-- Your goal --
Where does the word "column" show up in the records? Copy every line that holds it.

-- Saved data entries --
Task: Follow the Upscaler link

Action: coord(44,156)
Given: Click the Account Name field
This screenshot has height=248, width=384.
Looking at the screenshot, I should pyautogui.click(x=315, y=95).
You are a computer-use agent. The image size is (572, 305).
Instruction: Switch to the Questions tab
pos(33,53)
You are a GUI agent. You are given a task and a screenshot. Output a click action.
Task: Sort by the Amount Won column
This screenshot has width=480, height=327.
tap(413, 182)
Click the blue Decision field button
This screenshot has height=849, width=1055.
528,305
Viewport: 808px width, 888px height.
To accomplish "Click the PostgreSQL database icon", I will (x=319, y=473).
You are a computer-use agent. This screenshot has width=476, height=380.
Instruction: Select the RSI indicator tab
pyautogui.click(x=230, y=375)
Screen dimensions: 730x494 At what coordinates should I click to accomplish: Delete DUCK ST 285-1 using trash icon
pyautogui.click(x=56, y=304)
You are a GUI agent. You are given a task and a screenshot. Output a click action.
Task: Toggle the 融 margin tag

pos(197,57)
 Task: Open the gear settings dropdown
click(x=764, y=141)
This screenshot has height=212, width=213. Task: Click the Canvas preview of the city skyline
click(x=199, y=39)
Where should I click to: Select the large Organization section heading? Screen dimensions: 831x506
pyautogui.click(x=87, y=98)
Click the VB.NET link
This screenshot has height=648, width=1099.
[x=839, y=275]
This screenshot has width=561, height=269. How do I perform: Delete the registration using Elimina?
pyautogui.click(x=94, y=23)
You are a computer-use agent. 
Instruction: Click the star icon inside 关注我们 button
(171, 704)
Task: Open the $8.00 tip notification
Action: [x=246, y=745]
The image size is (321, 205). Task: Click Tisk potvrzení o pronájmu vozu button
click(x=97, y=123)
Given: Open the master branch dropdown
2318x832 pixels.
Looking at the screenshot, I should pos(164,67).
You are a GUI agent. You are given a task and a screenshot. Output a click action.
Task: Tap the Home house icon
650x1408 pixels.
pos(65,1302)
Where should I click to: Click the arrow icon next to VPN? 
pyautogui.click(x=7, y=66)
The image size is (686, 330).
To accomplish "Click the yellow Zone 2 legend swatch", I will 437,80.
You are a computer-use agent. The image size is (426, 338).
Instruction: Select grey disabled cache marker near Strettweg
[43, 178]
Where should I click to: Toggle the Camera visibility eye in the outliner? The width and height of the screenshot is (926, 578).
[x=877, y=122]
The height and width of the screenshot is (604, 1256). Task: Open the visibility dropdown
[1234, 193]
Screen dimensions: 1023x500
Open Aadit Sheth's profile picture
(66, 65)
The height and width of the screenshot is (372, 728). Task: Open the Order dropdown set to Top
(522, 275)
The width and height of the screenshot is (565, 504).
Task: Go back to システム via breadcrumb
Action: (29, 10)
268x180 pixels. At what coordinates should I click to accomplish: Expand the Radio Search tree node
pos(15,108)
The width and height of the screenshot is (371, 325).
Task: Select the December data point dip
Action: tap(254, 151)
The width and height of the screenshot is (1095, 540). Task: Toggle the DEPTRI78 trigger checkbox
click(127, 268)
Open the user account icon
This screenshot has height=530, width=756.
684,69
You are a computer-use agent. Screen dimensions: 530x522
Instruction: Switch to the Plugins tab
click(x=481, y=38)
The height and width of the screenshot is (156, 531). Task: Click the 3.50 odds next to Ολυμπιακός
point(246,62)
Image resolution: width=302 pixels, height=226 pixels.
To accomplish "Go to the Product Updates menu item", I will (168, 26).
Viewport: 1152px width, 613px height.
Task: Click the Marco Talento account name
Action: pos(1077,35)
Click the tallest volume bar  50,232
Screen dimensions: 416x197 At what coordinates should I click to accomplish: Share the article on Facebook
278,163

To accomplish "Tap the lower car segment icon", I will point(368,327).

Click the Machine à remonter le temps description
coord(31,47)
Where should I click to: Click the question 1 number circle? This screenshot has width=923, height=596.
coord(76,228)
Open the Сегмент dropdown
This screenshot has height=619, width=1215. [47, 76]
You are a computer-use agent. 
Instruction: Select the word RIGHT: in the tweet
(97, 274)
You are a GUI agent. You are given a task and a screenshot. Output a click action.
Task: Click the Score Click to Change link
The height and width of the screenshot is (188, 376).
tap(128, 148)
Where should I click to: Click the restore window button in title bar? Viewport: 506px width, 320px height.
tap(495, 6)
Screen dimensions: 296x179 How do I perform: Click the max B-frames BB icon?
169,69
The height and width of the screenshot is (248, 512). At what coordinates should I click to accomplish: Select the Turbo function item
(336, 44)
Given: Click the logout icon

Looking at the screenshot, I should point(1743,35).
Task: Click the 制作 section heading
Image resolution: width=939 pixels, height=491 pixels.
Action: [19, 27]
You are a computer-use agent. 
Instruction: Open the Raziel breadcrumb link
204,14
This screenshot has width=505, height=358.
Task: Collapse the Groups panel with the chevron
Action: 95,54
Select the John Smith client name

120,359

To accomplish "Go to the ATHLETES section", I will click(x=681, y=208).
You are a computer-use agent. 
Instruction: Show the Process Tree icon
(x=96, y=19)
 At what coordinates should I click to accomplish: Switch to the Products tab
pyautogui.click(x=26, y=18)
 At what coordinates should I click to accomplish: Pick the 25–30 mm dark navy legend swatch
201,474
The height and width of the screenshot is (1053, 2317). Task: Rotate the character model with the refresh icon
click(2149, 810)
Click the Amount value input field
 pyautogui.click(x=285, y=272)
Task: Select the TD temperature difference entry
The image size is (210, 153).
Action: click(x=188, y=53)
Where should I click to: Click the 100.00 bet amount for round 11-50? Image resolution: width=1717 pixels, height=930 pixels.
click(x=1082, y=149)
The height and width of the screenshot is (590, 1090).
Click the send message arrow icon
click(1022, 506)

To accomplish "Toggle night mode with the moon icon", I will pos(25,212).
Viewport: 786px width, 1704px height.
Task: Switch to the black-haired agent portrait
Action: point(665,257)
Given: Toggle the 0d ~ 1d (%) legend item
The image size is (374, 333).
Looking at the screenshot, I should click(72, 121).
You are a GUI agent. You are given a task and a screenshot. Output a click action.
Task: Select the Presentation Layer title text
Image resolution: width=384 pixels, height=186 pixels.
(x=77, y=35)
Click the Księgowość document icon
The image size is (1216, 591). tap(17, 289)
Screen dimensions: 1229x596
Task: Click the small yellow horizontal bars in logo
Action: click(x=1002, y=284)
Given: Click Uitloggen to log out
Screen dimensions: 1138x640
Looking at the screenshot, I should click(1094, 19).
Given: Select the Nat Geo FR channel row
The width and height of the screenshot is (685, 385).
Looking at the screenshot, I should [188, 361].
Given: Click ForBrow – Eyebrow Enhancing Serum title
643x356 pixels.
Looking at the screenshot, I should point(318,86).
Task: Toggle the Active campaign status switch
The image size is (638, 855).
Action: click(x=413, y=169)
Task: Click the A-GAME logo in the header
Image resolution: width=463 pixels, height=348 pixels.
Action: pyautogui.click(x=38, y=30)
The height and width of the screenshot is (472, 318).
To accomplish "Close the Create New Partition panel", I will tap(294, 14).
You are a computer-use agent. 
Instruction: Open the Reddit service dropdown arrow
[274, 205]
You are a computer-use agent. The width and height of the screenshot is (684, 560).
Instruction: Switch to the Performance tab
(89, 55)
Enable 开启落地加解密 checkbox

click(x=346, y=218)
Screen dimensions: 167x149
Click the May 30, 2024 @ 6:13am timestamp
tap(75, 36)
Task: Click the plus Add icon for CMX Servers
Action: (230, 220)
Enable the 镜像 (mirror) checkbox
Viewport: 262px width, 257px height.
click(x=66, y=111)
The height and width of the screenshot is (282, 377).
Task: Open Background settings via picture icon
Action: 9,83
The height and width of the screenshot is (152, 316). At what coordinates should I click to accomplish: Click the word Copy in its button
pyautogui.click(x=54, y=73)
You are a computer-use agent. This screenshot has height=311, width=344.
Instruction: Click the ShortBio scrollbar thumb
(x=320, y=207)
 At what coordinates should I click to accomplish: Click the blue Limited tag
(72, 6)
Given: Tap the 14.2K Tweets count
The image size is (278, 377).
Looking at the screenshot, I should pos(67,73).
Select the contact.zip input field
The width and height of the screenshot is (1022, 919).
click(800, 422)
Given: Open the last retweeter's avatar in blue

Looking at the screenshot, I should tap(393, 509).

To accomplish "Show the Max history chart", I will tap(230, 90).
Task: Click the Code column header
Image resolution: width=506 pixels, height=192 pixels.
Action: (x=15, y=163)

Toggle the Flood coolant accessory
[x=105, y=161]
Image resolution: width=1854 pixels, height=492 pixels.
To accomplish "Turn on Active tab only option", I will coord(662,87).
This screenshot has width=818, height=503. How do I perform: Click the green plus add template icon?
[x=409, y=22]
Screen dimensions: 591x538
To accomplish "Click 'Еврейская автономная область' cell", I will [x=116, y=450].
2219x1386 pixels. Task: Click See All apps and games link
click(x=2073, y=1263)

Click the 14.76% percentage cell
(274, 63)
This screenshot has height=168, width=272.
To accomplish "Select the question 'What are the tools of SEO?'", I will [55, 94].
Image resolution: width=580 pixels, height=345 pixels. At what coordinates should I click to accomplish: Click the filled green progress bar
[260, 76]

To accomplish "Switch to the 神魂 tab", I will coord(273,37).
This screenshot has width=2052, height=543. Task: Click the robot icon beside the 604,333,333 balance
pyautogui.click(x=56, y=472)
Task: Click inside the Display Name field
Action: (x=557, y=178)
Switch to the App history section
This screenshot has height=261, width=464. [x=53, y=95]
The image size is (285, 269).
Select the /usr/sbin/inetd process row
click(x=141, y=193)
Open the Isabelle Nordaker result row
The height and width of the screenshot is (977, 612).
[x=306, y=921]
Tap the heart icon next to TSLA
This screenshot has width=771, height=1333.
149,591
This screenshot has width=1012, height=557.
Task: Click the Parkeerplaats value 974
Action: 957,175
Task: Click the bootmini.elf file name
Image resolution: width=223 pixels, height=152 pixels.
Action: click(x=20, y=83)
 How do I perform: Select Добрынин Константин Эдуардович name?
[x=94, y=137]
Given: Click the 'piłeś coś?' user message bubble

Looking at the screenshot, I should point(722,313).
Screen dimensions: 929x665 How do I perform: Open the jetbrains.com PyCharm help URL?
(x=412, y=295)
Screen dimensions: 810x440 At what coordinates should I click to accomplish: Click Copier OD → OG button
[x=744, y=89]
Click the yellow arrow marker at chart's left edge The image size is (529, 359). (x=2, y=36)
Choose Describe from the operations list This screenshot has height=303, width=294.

-- Task result --
Task: Sort by the Amount Won column
Task: Click the Code column header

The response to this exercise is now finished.